Task details:
Word for word, transcribe every line below.

[Collected data entries]

--------

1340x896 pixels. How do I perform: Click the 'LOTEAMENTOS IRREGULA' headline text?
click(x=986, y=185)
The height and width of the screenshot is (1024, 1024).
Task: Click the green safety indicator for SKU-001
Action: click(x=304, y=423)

--------

Answer space:
1340x896 pixels. How do I perform: Click the 'LOTEAMENTOS IRREGULA' headline text?
click(x=986, y=185)
The height and width of the screenshot is (1024, 1024).
Task: Click the green safety indicator for SKU-001
Action: click(x=304, y=423)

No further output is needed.